Pop Culture

It Was the Year of Barbie Pink, But Whose Color Is It Anyway?

For Mattel to go all-in and trademark their pink, they’d have to narrow which uses are protected. “Toys are a crowded category,” Scafidi said, making the issue even more challenging.

“For example, they could say a registration for dollhouses in a particular shade of pink, and they could argue that everybody recognizes the ‘Barbie Dreamhouse,’ even if it’s not labeled as the ‘Barbie Dreamhouse,’ [because] it is this particular shade of pink,” she said of a rhetorical attempt at an argument.

In fact, one of the partnerships around the Barbie movie did call on that possible connection in the cultural consciousness: Direct-to-consumer paint brand Backdrop created a capsule collection of three shades with Mattel: “Barbie Dreamhouse Pink,” “Barbie Dreamhouse Blue,” and “Barbie Dreamhouse Purple.”

Natalie Ebel, the cofounder and creative director of Backdrop, told Vanity Fair that she was excited to partner with Mattel because “at the end of the day, Barbie has the color authority. People love Barbie pink and we wanted to create something that people can bring in real life to their walls. It is an exact replica of the Dreamhouse colors.”

She didn’t pitch the brighter “Barbie Pink,” the one Semple’s “Pinkie” apes, because “I always try to have a level of conviction with paint, not just creating vanity colors, but like what colors are actually livable.” The softer pink, ultimately, “had a stronger point of view,” she said.

“That’s the thing about paint, it doesn’t say Barbie on it, but if you know that it is Barbie paint, that’s great,” she said. “But also if you don’t care that it is Barbie, I think it still works in your space.”

Semple said that he’s never really heard from any of the well-funded bears he’s poked over the last several years while making paints and releasing software like a “Freetone” plug-in that helps digital artists circumvent paying an add-on fee in Photoshop to use Pantone colors, and his upcoming pay-once Adobe Creative Suite knockoff, Abode.

“We’re always expecting some sort of cease and desist, or some sort of legal action or something, but it just hasn’t happened,” he said. “So strange, and I don’t know if it’s that maybe it makes them look so bad and terrible if they did it, that they let it be, but so far, so good.”

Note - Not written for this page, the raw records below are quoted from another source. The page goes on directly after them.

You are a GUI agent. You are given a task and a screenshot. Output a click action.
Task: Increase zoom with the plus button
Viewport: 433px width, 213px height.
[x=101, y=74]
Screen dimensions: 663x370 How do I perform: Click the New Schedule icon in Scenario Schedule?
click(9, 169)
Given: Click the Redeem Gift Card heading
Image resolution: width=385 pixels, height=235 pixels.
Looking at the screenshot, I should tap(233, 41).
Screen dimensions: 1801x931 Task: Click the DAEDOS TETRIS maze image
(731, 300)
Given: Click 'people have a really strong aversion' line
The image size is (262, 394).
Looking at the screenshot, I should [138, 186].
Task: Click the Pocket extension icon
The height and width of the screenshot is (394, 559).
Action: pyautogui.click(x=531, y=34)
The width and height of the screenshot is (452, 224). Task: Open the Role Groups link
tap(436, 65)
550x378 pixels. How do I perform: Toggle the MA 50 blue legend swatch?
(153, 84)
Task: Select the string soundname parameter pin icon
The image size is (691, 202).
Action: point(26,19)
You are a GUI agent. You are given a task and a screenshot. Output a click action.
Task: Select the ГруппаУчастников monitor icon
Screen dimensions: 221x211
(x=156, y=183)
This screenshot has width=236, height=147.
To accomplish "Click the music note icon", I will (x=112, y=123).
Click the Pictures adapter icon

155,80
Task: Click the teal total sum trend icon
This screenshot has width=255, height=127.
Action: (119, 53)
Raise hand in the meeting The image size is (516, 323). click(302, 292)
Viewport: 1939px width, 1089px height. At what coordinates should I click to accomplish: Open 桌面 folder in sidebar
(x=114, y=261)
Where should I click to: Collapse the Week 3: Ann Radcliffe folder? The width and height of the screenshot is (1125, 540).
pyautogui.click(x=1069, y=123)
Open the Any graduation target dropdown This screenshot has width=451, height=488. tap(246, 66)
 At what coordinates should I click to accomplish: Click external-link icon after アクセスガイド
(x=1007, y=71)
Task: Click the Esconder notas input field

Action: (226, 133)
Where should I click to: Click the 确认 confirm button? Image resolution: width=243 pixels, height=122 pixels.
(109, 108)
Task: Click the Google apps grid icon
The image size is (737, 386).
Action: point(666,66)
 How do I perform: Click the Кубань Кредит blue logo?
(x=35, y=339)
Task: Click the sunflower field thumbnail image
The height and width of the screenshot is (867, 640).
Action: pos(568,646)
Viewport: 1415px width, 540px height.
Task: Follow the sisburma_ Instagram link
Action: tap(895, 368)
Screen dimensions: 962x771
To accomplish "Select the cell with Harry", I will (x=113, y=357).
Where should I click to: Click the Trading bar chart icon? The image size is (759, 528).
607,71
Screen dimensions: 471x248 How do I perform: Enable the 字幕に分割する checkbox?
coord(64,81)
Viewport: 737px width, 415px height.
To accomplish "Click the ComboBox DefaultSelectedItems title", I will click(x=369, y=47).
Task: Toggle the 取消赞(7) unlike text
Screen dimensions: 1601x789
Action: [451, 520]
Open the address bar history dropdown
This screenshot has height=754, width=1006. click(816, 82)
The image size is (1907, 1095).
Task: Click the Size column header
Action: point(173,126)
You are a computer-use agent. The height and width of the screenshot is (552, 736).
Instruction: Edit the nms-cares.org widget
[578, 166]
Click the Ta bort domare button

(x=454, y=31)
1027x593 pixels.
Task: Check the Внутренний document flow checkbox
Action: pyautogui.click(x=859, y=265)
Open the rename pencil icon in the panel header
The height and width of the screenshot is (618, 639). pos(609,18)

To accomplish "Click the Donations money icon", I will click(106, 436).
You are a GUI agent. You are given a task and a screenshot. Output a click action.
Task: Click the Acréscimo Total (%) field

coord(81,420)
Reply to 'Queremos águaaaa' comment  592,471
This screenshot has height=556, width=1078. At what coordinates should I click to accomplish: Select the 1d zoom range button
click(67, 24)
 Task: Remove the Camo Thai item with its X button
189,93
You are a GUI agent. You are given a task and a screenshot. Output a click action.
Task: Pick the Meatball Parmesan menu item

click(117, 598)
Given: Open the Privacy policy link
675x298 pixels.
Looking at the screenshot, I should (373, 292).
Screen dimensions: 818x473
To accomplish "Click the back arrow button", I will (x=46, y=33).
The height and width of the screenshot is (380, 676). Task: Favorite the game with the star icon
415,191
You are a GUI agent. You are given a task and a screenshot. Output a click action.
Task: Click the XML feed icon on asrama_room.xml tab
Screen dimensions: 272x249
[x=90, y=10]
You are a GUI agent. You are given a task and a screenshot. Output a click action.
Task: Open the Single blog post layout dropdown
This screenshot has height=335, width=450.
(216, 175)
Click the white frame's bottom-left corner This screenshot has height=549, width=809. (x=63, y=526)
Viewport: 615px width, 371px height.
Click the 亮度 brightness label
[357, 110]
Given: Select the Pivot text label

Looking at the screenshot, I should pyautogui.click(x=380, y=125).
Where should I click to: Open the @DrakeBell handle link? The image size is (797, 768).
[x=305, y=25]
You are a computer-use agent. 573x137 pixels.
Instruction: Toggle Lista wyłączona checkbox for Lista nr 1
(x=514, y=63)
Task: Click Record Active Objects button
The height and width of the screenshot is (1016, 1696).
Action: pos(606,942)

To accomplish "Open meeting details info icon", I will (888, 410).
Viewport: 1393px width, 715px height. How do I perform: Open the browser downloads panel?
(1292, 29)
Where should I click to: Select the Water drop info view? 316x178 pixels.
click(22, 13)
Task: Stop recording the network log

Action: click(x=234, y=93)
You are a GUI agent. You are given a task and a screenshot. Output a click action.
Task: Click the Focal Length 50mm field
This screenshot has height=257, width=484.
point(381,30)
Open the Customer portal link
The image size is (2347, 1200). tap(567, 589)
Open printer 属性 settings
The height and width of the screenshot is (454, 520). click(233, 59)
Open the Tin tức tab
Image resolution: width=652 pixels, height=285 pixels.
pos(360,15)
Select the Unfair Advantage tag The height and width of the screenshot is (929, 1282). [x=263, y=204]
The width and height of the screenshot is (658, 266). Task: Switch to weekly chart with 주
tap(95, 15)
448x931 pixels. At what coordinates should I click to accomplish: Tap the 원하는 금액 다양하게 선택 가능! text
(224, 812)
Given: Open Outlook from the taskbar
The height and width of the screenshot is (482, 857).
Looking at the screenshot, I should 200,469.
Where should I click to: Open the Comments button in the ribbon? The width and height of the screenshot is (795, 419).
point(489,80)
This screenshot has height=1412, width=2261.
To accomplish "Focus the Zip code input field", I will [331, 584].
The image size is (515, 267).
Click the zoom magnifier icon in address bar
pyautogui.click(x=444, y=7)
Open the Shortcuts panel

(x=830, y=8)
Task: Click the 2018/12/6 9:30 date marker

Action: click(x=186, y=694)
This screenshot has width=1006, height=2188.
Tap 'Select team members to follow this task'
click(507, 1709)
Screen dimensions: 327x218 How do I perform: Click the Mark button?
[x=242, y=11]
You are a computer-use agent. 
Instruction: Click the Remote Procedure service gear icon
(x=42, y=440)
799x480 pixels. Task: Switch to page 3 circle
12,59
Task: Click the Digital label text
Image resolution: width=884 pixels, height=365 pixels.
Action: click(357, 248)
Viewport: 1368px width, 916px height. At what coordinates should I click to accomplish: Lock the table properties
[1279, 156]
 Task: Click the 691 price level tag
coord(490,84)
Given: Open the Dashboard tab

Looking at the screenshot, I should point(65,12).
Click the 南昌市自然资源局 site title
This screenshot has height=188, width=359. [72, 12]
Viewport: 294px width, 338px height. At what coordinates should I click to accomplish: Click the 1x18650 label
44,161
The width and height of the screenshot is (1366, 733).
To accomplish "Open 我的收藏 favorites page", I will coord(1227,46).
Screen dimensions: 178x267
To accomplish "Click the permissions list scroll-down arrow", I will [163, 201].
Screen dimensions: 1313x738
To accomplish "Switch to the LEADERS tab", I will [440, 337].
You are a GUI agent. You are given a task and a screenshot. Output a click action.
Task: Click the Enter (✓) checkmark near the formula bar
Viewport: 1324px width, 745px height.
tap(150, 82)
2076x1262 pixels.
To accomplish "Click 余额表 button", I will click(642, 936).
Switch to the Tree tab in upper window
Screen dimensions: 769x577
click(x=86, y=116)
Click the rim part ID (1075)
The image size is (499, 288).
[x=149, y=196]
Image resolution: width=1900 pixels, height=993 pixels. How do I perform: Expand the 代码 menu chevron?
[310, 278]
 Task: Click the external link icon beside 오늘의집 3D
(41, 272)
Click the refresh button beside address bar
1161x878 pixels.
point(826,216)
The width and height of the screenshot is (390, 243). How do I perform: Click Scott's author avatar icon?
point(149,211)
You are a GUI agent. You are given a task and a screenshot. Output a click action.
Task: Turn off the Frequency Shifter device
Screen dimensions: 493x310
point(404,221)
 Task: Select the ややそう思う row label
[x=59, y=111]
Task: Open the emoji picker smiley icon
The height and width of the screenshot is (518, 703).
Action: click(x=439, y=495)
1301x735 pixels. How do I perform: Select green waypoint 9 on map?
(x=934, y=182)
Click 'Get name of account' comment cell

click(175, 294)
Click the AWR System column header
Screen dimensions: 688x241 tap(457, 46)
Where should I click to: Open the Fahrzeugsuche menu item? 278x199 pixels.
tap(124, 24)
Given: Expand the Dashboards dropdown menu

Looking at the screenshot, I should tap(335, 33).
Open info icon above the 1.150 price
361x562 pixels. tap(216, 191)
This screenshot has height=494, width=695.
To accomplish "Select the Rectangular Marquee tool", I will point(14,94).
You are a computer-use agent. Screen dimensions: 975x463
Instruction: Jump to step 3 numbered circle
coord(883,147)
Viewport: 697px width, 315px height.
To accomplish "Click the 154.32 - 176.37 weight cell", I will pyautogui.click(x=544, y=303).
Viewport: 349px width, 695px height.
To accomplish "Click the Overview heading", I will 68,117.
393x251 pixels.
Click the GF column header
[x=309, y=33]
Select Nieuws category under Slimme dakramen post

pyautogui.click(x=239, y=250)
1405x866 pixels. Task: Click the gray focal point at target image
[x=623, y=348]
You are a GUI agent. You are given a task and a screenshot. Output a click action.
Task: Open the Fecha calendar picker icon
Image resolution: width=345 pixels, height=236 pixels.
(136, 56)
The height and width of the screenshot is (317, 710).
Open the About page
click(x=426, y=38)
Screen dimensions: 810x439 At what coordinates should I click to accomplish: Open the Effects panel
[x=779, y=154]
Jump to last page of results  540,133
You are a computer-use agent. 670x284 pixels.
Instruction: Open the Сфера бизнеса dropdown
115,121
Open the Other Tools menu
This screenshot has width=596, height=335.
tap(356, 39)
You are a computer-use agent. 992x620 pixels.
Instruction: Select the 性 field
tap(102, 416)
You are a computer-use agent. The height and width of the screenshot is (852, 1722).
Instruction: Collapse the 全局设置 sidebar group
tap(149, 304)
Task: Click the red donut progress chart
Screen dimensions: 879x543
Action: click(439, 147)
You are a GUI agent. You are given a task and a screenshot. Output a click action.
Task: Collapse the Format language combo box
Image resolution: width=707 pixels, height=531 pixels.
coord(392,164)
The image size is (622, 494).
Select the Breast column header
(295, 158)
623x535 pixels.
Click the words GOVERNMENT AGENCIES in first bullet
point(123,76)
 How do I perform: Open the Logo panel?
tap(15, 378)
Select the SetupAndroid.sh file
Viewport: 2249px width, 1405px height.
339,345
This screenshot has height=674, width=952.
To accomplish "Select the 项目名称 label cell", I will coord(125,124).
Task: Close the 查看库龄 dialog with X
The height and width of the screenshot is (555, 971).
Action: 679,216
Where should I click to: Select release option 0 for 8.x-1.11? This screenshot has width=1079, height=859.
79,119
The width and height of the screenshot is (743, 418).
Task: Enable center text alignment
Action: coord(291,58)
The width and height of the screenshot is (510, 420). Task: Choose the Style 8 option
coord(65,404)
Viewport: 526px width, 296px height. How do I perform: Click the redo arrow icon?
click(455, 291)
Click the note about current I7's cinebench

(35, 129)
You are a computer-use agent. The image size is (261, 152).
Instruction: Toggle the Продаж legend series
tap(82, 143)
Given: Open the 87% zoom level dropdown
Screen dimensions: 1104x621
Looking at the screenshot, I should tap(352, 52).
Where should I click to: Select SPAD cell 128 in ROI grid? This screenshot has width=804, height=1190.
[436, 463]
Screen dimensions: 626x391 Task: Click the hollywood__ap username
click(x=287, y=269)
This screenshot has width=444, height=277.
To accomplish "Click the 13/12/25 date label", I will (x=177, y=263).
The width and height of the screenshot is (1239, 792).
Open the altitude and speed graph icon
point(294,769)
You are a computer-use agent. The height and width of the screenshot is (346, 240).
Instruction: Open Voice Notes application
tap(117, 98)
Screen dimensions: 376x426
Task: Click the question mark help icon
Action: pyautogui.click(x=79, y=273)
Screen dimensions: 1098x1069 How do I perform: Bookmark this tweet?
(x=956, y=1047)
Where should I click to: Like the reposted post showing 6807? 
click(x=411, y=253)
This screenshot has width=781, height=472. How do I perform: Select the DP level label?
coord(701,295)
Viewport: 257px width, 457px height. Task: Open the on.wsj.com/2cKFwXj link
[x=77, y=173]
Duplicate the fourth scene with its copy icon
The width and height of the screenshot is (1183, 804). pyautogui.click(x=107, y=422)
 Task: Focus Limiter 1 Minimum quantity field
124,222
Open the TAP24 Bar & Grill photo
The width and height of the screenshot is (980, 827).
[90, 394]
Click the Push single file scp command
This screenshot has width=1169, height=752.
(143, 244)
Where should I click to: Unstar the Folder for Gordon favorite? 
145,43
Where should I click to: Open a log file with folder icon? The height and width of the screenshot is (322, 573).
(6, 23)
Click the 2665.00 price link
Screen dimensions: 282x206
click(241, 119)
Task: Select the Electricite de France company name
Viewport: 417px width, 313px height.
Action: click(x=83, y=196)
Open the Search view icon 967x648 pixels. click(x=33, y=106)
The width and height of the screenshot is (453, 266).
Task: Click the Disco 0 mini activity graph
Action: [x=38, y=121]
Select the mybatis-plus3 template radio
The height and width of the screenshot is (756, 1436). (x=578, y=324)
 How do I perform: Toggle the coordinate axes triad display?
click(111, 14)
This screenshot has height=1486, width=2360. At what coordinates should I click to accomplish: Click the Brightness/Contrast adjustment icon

“It’s clearly trolling,” Scafidi said. “It’s unlikely to create any kind of [brand] confusion, and companies tend not to actually go after that. One, because they typically wouldn’t win, and two, because it creates such bad press. The entire box of Crayolas is free to everybody except in certain very limited categories. And there are protections in place within trademark law to make sure it stays that way. The fact that I can realize these examples with such specificity is because there are only a handful of examples.”

But even that handful, Semple said, is too many. Just as his efforts fall at the intersection of art and commerce, Semple sees the philosophical and legal discussion over ownership as a type of artwork.

“On one level, yes, they’re really amazing colors,” he said of his offerings. “But on another level, I think they mean something…our whole life is mediated by color. And actually, if we start carving up bits of the rainbow and giving people the rights over it, roll it forward to 300 years and you see where we end up. It could be quite, quite a devastating thing.”